• _WHAT YOU NEED TO DO_
Look through the material below for "will". Copy every line that contains it.
↓↓↓
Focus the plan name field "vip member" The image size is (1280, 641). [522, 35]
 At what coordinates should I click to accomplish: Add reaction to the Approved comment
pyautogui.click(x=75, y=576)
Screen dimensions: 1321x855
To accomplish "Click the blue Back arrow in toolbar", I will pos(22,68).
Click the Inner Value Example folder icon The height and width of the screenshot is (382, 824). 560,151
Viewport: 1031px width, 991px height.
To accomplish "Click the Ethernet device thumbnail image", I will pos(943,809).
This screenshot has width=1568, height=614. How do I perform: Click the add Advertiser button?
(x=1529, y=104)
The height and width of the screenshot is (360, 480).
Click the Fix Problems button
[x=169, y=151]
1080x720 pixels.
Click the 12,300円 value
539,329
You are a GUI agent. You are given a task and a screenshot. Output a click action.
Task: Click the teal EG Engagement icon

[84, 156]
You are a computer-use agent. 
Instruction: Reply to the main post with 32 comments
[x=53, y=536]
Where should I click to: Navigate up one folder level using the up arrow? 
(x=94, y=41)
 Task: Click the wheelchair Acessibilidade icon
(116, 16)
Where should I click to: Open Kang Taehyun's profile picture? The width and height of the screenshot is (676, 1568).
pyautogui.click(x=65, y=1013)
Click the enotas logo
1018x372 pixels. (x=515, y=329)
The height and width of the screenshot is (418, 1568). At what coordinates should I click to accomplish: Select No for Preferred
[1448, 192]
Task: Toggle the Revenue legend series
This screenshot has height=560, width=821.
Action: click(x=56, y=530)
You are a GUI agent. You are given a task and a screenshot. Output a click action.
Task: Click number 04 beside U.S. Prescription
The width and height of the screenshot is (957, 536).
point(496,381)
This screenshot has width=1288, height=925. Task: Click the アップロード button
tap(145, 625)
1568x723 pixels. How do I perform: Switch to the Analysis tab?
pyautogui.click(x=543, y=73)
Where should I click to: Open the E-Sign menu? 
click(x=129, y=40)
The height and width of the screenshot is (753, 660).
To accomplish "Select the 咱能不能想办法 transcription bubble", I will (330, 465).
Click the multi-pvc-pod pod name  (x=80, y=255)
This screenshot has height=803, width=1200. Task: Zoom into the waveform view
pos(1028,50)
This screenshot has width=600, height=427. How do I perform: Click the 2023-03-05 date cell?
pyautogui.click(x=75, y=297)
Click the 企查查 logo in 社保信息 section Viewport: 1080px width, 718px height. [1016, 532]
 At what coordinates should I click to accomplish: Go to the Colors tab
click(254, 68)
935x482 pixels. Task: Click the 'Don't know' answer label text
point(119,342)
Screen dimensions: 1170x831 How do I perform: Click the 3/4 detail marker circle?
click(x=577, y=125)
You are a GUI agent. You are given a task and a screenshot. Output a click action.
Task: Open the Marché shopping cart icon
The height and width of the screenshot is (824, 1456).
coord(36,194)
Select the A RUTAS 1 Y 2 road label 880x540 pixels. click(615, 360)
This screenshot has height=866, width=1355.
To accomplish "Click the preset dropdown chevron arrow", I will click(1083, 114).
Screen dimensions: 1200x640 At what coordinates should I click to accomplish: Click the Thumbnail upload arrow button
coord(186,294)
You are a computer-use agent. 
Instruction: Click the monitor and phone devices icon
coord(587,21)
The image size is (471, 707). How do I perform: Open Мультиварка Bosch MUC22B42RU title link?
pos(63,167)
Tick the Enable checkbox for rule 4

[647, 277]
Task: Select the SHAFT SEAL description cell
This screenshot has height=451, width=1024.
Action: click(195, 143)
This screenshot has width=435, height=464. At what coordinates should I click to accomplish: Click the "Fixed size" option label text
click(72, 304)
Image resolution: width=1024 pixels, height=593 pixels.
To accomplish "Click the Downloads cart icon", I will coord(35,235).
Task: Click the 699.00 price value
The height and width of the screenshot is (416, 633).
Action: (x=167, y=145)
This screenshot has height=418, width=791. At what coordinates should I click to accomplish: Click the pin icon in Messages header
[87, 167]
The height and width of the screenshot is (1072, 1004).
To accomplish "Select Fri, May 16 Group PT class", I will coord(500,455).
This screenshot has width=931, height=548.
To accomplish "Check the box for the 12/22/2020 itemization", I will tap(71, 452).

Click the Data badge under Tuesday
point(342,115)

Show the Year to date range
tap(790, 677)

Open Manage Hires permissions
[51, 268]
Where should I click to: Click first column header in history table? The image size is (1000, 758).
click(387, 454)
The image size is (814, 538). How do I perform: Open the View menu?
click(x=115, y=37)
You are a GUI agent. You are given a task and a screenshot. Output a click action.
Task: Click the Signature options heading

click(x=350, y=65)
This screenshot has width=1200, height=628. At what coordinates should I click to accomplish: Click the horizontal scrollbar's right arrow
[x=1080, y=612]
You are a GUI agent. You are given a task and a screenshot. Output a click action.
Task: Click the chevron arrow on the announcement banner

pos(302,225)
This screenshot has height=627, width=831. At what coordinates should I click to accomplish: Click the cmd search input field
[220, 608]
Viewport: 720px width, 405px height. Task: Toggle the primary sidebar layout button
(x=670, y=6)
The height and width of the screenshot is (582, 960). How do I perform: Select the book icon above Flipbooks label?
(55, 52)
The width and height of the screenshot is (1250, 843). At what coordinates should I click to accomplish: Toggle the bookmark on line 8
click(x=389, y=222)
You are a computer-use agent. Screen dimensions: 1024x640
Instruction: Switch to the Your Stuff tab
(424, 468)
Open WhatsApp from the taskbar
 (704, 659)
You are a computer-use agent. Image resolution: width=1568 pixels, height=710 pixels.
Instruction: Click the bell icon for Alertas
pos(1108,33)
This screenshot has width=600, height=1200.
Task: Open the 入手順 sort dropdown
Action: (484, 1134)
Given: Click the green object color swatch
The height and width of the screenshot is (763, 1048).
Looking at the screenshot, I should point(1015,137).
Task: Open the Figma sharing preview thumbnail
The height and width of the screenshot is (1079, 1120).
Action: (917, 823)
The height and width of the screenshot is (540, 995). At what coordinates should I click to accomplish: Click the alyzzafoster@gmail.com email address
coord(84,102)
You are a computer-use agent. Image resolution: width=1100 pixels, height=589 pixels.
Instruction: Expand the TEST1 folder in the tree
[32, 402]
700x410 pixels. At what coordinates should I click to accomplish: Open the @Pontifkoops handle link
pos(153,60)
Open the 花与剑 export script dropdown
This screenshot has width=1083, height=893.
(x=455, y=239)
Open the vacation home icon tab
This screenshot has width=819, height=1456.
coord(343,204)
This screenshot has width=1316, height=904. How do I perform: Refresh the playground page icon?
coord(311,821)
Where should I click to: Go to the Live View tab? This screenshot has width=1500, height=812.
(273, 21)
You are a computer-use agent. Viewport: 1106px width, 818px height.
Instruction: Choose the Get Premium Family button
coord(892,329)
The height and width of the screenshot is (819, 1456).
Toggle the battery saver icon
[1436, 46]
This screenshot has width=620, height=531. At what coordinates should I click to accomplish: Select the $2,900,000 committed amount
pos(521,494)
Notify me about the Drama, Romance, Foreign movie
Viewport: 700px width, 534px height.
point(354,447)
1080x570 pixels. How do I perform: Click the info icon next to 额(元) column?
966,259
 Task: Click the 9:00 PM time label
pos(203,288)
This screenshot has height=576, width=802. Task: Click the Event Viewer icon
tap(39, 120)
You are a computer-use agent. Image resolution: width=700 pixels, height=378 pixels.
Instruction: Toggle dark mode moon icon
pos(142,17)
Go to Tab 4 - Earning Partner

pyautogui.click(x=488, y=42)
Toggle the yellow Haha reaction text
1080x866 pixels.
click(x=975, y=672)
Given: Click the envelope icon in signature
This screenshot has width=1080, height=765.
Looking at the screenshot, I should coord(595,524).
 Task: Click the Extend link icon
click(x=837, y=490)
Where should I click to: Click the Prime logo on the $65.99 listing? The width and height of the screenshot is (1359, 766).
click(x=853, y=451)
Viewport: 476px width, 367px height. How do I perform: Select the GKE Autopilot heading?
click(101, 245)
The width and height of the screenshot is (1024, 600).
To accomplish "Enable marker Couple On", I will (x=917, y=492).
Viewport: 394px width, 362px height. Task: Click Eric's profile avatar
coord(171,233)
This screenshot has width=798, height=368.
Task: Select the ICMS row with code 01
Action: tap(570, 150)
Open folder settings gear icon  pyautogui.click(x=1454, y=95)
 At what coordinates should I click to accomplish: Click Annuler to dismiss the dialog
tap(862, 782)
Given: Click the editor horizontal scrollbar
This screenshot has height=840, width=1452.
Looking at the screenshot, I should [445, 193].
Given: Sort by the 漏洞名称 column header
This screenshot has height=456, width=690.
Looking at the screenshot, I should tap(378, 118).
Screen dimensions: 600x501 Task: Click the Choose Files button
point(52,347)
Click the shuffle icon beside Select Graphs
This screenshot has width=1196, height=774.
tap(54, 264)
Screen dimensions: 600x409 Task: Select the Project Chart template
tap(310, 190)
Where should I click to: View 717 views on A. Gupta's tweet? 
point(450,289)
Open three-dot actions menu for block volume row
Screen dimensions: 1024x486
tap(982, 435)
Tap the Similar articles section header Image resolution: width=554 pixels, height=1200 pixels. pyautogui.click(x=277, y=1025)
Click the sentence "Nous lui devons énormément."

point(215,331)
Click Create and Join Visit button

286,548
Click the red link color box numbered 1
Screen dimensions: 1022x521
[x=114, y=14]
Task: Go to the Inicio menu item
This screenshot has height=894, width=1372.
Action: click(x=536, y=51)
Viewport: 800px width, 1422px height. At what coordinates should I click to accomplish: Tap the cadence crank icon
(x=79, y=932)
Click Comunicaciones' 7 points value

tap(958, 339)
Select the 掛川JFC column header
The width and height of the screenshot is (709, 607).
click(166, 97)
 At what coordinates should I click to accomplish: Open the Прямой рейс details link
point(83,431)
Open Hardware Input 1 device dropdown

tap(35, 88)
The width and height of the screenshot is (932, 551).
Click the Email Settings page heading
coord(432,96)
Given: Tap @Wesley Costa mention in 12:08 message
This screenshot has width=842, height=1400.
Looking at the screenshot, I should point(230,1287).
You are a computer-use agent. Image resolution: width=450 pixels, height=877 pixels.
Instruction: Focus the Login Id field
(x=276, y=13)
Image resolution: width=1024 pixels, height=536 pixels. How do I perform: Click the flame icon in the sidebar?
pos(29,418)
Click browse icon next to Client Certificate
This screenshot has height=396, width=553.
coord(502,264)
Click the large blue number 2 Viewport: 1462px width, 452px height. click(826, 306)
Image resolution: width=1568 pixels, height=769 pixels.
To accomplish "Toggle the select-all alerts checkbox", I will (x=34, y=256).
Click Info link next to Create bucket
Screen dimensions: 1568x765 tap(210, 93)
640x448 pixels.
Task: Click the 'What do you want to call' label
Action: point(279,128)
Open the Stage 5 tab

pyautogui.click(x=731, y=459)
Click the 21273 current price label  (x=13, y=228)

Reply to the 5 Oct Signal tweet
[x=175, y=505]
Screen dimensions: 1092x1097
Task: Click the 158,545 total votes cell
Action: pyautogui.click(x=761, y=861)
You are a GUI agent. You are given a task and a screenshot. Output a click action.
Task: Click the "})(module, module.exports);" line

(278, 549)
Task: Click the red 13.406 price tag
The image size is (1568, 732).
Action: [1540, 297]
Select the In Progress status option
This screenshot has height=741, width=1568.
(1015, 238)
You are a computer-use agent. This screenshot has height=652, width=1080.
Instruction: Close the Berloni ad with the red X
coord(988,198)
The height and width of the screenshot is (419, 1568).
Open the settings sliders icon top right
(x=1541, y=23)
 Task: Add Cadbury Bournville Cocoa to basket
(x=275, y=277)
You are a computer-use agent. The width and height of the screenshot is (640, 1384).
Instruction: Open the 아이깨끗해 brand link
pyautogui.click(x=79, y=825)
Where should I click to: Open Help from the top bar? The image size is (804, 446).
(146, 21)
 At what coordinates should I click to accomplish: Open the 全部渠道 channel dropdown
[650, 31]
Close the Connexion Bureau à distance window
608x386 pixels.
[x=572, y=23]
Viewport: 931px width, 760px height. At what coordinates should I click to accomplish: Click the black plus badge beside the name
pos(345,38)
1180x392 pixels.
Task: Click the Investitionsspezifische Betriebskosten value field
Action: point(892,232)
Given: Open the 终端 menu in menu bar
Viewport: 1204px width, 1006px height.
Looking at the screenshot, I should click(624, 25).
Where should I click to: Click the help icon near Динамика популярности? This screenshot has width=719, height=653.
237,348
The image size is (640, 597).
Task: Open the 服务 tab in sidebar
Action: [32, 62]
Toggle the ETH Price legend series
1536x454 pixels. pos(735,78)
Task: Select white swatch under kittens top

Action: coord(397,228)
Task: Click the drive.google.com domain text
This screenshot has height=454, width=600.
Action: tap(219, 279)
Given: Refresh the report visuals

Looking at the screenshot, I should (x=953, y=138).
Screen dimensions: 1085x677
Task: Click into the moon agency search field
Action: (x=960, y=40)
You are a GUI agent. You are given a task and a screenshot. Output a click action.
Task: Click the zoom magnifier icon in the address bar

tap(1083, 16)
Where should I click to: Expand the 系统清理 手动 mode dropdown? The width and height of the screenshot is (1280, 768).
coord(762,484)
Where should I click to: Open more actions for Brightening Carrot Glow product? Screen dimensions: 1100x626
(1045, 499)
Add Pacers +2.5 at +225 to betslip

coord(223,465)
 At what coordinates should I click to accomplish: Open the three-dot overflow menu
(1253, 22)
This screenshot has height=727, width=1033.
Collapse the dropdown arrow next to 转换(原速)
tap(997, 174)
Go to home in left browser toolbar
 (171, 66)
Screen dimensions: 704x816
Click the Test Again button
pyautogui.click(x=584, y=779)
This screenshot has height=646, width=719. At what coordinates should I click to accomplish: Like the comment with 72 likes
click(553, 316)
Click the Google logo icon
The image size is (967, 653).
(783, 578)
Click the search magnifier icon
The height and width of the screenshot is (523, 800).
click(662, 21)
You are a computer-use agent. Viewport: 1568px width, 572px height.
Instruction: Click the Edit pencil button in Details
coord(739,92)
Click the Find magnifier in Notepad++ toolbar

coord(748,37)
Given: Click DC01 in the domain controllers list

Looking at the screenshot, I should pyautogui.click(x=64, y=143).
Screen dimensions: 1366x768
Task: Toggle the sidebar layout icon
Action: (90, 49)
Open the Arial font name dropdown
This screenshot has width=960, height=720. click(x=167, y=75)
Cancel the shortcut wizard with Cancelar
↑↑↑
• _EXERCISE SOLUTION_
To accomplish "Click the blue Back arrow in toolbar", I will pos(22,68).
To accomplish "Click the Ethernet device thumbnail image", I will pos(943,809).
To accomplish "Select the 咱能不能想办法 transcription bubble", I will (330, 465).
To accomplish "Click the preset dropdown chevron arrow", I will click(1083, 114).
To accomplish "Click the Downloads cart icon", I will coord(35,235).
To accomplish "Select Fri, May 16 Group PT class", I will coord(500,455).
To accomplish "Check the box for the 12/22/2020 itemization", I will tap(71, 452).
To accomplish "Enable marker Couple On", I will (x=917, y=492).
To accomplish "Toggle the select-all alerts checkbox", I will (x=34, y=256).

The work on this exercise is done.